* _Problem to work on_: Every entry needs to appear again exactly as written below.
╭─ Exercise material
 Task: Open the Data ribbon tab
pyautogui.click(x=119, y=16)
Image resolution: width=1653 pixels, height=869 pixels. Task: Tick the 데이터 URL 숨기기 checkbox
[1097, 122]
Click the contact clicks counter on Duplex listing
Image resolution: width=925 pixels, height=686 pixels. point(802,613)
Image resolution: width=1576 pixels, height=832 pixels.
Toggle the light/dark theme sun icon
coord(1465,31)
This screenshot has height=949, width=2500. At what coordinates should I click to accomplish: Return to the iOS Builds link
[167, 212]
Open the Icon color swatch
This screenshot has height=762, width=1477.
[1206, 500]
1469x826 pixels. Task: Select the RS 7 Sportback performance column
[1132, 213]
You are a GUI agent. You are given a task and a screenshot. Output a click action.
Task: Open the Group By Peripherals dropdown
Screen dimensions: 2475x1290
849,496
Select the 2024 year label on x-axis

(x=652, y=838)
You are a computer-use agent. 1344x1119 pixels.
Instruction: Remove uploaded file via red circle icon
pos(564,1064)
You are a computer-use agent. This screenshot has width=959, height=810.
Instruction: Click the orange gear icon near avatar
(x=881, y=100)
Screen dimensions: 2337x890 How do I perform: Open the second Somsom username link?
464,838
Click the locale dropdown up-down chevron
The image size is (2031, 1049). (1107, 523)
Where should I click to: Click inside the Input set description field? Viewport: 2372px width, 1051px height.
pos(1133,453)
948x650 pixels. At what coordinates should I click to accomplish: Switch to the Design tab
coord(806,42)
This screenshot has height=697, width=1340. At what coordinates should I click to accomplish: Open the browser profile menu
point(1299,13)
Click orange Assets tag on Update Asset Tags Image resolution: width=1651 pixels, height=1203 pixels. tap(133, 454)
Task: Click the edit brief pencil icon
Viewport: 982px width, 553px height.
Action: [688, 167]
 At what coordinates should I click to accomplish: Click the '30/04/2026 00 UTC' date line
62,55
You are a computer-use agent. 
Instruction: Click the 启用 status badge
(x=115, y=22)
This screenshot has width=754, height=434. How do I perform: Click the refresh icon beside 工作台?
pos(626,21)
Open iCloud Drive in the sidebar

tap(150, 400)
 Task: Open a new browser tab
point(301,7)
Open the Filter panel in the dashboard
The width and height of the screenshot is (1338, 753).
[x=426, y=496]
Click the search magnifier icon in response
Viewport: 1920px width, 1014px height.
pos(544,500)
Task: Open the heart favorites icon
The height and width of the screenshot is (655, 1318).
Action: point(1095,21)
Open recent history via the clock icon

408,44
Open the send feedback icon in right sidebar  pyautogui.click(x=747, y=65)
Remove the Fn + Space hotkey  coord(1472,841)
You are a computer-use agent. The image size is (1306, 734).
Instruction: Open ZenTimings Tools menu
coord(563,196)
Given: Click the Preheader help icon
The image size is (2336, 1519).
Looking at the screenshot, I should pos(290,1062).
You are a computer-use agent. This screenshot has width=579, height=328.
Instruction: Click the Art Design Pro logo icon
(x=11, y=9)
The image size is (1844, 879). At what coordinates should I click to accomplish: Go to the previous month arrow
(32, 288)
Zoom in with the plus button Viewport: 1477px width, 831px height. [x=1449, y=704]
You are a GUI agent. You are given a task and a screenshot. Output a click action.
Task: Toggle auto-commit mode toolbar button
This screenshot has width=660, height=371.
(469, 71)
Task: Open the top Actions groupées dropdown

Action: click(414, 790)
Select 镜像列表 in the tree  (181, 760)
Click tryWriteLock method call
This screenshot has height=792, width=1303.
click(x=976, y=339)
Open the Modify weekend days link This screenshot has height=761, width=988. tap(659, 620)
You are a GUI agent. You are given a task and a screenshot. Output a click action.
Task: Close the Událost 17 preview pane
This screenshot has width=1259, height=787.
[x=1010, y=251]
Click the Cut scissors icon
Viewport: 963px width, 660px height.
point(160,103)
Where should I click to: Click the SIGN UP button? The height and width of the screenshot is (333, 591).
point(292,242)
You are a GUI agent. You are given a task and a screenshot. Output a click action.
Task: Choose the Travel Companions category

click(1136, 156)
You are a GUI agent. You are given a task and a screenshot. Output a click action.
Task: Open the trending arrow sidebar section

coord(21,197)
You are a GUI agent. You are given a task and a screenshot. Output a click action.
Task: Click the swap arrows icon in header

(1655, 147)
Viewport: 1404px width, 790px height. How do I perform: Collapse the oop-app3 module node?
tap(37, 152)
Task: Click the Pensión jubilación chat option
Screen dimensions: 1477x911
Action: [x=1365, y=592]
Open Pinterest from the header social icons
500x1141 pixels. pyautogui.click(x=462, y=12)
╰─
* _Expected output_:
 Task: Open the Data ribbon tab
pyautogui.click(x=119, y=16)
Image resolution: width=1653 pixels, height=869 pixels. Task: Tick the 데이터 URL 숨기기 checkbox
[1097, 122]
Click the contact clicks counter on Duplex listing
Image resolution: width=925 pixels, height=686 pixels. point(802,613)
Image resolution: width=1576 pixels, height=832 pixels.
Toggle the light/dark theme sun icon
coord(1465,31)
This screenshot has height=949, width=2500. At what coordinates should I click to accomplish: Return to the iOS Builds link
[167, 212]
Open the Icon color swatch
This screenshot has height=762, width=1477.
[1206, 500]
1469x826 pixels. Task: Select the RS 7 Sportback performance column
[1132, 213]
You are a GUI agent. You are given a task and a screenshot. Output a click action.
Task: Open the Group By Peripherals dropdown
Screen dimensions: 2475x1290
849,496
Select the 2024 year label on x-axis

(x=652, y=838)
You are a computer-use agent. 1344x1119 pixels.
Instruction: Remove uploaded file via red circle icon
pos(564,1064)
You are a computer-use agent. This screenshot has width=959, height=810.
Instruction: Click the orange gear icon near avatar
(x=881, y=100)
Screen dimensions: 2337x890 How do I perform: Open the second Somsom username link?
464,838
Click the locale dropdown up-down chevron
The image size is (2031, 1049). (1107, 523)
Where should I click to: Click inside the Input set description field? Viewport: 2372px width, 1051px height.
pos(1133,453)
948x650 pixels. At what coordinates should I click to accomplish: Switch to the Design tab
coord(806,42)
This screenshot has height=697, width=1340. At what coordinates should I click to accomplish: Open the browser profile menu
point(1299,13)
Click orange Assets tag on Update Asset Tags Image resolution: width=1651 pixels, height=1203 pixels. tap(133, 454)
Task: Click the edit brief pencil icon
Viewport: 982px width, 553px height.
Action: [688, 167]
 At what coordinates should I click to accomplish: Click the '30/04/2026 00 UTC' date line
62,55
You are a computer-use agent. 
Instruction: Click the 启用 status badge
(x=115, y=22)
This screenshot has width=754, height=434. How do I perform: Click the refresh icon beside 工作台?
pos(626,21)
Open iCloud Drive in the sidebar

tap(150, 400)
 Task: Open a new browser tab
point(301,7)
Open the Filter panel in the dashboard
The width and height of the screenshot is (1338, 753).
[x=426, y=496]
Click the search magnifier icon in response
Viewport: 1920px width, 1014px height.
pos(544,500)
Task: Open the heart favorites icon
The height and width of the screenshot is (655, 1318).
Action: point(1095,21)
Open recent history via the clock icon

408,44
Open the send feedback icon in right sidebar  pyautogui.click(x=747, y=65)
Remove the Fn + Space hotkey  coord(1472,841)
You are a computer-use agent. The image size is (1306, 734).
Instruction: Open ZenTimings Tools menu
coord(563,196)
Given: Click the Preheader help icon
The image size is (2336, 1519).
Looking at the screenshot, I should pos(290,1062).
You are a computer-use agent. This screenshot has width=579, height=328.
Instruction: Click the Art Design Pro logo icon
(x=11, y=9)
The image size is (1844, 879). At what coordinates should I click to accomplish: Go to the previous month arrow
(32, 288)
Zoom in with the plus button Viewport: 1477px width, 831px height. [x=1449, y=704]
You are a GUI agent. You are given a task and a screenshot. Output a click action.
Task: Toggle auto-commit mode toolbar button
This screenshot has width=660, height=371.
(469, 71)
Task: Open the top Actions groupées dropdown

Action: click(414, 790)
Select 镜像列表 in the tree  (181, 760)
Click tryWriteLock method call
This screenshot has height=792, width=1303.
click(x=976, y=339)
Open the Modify weekend days link This screenshot has height=761, width=988. tap(659, 620)
You are a GUI agent. You are given a task and a screenshot. Output a click action.
Task: Close the Událost 17 preview pane
This screenshot has width=1259, height=787.
[x=1010, y=251]
Click the Cut scissors icon
Viewport: 963px width, 660px height.
point(160,103)
Where should I click to: Click the SIGN UP button? The height and width of the screenshot is (333, 591).
point(292,242)
You are a GUI agent. You are given a task and a screenshot. Output a click action.
Task: Choose the Travel Companions category

click(1136, 156)
You are a GUI agent. You are given a task and a screenshot. Output a click action.
Task: Open the trending arrow sidebar section

coord(21,197)
You are a GUI agent. You are given a task and a screenshot. Output a click action.
Task: Click the swap arrows icon in header

(1655, 147)
Viewport: 1404px width, 790px height. How do I perform: Collapse the oop-app3 module node?
tap(37, 152)
Task: Click the Pensión jubilación chat option
Screen dimensions: 1477x911
Action: [x=1365, y=592]
Open Pinterest from the header social icons
500x1141 pixels. pyautogui.click(x=462, y=12)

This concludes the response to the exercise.